#### [PROBLEM TO WORK ON]
A bare number is the only acceptable answer: how many lines of these entries include "time"?

[Records from a data source]

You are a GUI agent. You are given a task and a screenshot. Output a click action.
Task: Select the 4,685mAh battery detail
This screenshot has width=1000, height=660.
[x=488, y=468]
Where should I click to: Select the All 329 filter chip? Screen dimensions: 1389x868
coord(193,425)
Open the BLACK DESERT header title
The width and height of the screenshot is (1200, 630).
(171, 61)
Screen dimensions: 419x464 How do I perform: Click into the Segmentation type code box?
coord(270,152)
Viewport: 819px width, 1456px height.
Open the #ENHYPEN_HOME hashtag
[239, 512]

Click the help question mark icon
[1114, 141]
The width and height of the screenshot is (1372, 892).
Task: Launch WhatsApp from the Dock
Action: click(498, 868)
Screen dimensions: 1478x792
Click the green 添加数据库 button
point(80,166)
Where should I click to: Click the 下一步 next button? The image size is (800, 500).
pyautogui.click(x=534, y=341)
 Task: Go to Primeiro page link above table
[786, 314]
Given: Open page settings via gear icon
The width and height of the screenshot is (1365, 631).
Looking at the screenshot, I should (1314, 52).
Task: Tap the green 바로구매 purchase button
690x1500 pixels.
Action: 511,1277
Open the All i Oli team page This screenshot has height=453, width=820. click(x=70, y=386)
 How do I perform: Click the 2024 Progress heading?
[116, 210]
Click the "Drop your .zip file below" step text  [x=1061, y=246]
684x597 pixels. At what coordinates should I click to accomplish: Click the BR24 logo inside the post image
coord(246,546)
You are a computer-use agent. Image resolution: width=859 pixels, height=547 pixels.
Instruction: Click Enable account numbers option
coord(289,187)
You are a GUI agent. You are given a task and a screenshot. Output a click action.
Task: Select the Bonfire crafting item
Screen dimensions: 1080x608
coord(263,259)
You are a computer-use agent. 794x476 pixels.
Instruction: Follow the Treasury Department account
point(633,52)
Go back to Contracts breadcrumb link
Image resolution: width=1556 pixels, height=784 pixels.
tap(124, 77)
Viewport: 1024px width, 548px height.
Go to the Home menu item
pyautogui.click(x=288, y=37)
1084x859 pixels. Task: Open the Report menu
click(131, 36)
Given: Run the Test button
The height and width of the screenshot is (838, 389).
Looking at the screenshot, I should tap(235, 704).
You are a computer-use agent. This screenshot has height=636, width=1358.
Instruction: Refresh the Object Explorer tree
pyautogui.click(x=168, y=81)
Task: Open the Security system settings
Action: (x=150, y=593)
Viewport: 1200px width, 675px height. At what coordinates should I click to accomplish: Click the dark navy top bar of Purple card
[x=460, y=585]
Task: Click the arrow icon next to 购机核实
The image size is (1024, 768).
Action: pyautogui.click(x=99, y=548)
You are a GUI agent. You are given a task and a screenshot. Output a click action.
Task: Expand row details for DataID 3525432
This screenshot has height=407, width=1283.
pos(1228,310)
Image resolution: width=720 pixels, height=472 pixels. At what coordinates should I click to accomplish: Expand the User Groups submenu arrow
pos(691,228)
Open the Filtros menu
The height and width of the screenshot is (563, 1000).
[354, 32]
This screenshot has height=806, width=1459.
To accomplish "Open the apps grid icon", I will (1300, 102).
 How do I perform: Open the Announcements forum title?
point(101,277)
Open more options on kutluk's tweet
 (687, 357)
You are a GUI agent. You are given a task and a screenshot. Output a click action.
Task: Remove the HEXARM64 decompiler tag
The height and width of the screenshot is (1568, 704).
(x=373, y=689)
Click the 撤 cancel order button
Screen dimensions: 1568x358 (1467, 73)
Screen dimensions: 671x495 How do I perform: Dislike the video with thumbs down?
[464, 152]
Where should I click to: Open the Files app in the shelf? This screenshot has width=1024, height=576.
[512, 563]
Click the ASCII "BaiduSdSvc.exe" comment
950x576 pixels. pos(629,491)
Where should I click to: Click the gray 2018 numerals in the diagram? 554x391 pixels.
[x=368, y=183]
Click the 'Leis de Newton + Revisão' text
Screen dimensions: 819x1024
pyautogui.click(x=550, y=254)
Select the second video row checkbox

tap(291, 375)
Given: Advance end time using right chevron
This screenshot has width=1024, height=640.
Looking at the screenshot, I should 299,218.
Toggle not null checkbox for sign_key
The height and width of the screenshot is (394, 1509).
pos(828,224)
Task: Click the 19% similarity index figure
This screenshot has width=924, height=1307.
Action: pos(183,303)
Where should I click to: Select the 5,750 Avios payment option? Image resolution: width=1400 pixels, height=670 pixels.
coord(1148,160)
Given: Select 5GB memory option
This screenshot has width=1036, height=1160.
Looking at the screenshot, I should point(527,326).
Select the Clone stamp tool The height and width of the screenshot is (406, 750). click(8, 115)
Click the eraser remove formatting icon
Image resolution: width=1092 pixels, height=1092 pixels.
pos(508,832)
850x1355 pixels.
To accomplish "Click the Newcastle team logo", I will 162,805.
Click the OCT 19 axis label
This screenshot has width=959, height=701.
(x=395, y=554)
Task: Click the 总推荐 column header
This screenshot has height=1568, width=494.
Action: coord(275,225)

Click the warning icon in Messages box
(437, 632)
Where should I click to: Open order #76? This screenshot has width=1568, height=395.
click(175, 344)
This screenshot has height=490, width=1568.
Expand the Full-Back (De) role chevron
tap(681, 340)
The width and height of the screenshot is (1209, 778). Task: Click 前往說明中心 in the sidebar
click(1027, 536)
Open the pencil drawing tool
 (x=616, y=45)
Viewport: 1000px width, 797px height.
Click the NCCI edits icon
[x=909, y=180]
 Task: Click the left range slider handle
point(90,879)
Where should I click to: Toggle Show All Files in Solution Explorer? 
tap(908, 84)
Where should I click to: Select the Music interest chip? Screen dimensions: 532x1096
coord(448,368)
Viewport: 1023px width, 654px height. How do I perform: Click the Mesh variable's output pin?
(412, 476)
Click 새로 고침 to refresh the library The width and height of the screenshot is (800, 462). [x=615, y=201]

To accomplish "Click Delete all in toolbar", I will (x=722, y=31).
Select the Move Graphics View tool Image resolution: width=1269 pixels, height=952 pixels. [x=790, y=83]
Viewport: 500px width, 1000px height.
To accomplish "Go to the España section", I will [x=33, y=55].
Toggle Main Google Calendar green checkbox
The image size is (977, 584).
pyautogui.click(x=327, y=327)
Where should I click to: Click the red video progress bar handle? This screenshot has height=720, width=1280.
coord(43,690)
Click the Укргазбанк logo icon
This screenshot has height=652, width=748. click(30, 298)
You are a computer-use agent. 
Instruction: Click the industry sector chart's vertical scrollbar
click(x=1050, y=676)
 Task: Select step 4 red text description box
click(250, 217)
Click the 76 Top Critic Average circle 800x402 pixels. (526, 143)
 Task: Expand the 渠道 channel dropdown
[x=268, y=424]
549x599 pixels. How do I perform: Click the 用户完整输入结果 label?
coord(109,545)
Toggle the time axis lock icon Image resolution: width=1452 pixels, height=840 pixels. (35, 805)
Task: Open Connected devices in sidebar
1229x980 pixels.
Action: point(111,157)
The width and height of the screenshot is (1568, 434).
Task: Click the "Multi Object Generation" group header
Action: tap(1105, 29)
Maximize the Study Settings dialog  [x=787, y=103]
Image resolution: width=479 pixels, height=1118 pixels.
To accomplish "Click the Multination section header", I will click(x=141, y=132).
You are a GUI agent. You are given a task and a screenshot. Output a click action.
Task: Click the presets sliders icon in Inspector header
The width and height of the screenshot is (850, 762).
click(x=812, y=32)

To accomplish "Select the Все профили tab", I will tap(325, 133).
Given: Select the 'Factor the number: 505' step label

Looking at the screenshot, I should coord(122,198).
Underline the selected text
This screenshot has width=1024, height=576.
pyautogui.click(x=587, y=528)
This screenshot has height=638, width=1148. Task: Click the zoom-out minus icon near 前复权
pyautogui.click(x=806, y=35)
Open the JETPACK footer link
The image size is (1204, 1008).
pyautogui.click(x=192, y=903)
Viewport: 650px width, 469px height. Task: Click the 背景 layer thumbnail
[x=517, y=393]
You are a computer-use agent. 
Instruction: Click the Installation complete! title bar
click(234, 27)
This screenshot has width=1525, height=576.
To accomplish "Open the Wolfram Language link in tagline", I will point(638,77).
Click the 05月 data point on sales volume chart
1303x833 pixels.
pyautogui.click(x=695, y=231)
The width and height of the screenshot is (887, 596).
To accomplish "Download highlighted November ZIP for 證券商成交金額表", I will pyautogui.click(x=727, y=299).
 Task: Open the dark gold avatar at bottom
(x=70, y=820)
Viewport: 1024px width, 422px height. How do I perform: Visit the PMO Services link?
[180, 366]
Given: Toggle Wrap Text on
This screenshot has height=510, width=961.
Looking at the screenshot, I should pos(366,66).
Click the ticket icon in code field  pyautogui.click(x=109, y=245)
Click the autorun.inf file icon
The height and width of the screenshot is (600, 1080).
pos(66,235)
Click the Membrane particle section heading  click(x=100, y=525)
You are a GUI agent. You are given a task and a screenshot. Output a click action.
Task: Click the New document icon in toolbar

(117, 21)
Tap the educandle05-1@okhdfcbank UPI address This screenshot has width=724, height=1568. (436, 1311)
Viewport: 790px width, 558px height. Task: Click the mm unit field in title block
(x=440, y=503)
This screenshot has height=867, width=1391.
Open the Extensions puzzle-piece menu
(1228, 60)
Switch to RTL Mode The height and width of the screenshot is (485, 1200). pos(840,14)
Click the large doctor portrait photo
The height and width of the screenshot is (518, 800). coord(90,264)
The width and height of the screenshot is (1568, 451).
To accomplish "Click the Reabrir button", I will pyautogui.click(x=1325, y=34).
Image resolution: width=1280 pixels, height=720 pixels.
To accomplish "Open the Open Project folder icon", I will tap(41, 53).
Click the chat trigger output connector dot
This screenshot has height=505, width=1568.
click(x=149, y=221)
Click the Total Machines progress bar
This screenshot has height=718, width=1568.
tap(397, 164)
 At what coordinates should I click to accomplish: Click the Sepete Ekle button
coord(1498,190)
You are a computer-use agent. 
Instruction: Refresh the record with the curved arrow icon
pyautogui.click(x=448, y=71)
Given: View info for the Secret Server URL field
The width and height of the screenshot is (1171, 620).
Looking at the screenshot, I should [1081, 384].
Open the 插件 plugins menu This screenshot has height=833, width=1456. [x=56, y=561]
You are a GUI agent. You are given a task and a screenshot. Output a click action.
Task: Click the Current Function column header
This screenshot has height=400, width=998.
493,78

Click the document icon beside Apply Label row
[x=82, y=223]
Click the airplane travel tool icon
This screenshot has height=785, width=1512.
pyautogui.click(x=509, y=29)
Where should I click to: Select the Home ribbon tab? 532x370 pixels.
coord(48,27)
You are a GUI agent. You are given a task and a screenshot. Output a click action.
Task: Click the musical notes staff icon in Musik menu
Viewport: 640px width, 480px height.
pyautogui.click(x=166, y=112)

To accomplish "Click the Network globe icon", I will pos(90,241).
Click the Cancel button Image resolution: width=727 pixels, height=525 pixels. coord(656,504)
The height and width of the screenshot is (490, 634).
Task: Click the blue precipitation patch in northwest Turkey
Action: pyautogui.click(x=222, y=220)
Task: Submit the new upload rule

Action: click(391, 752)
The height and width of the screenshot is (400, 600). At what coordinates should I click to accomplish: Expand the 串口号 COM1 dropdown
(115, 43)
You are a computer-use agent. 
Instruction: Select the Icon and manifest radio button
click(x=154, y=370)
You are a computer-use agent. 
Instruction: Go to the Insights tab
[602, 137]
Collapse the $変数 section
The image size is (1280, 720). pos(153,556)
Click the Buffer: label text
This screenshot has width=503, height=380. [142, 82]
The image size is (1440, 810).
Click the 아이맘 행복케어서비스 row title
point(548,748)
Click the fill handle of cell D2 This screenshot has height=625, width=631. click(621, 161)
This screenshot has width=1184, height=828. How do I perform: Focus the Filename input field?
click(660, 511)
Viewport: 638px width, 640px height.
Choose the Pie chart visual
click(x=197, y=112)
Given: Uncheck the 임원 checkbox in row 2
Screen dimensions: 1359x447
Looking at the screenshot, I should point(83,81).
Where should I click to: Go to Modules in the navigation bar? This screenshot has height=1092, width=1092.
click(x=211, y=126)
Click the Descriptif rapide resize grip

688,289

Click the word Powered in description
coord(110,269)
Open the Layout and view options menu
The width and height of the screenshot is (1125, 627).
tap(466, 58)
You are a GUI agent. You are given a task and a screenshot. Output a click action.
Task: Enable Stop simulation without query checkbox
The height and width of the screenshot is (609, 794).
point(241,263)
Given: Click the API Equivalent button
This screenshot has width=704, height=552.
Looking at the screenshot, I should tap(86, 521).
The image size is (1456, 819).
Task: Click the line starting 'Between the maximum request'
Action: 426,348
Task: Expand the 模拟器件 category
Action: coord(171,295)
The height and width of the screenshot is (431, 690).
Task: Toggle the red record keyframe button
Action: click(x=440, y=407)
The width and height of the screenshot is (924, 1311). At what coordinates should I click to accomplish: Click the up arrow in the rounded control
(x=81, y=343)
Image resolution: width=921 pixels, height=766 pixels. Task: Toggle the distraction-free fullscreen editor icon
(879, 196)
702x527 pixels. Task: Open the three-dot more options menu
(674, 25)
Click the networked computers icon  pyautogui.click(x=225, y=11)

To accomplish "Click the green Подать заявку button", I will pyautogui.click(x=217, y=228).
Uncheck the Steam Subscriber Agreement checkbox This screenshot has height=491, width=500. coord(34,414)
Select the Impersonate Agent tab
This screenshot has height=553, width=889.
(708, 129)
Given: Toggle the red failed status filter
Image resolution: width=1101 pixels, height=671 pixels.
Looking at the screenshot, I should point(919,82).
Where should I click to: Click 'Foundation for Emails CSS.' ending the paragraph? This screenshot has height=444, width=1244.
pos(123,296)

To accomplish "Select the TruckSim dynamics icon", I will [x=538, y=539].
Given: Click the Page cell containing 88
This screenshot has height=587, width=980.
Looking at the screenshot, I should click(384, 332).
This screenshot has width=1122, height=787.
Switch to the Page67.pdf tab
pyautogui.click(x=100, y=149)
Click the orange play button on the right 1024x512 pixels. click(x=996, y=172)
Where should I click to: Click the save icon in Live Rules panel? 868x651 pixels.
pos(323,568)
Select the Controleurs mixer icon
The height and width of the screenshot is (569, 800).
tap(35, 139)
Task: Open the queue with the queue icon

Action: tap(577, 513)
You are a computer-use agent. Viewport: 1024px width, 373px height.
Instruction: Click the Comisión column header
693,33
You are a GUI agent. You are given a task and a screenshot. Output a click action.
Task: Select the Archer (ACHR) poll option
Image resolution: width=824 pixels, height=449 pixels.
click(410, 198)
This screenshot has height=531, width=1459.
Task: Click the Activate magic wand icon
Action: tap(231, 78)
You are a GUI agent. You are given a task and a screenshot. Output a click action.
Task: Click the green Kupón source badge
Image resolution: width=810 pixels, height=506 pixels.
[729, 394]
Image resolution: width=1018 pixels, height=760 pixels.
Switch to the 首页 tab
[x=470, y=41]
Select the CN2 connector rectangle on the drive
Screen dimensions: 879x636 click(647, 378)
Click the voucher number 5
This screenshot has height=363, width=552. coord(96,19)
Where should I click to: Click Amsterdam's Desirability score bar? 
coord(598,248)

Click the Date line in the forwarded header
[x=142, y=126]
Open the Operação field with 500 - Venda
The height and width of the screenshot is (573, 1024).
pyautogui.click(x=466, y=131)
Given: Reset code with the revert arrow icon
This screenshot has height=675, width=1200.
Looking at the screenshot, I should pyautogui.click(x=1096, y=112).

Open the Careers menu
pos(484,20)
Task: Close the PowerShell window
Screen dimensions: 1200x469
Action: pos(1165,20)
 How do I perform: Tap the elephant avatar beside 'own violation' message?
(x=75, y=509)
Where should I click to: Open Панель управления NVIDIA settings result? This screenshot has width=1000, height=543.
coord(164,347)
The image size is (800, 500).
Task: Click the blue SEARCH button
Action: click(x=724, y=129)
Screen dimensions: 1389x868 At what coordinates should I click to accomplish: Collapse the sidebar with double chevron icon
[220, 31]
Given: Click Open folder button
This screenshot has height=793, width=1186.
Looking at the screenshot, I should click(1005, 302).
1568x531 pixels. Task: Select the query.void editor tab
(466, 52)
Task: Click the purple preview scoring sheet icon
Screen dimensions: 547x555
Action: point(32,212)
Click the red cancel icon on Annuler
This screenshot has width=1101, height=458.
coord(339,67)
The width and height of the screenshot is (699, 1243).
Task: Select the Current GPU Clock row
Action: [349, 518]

#### [SOLUTION]
2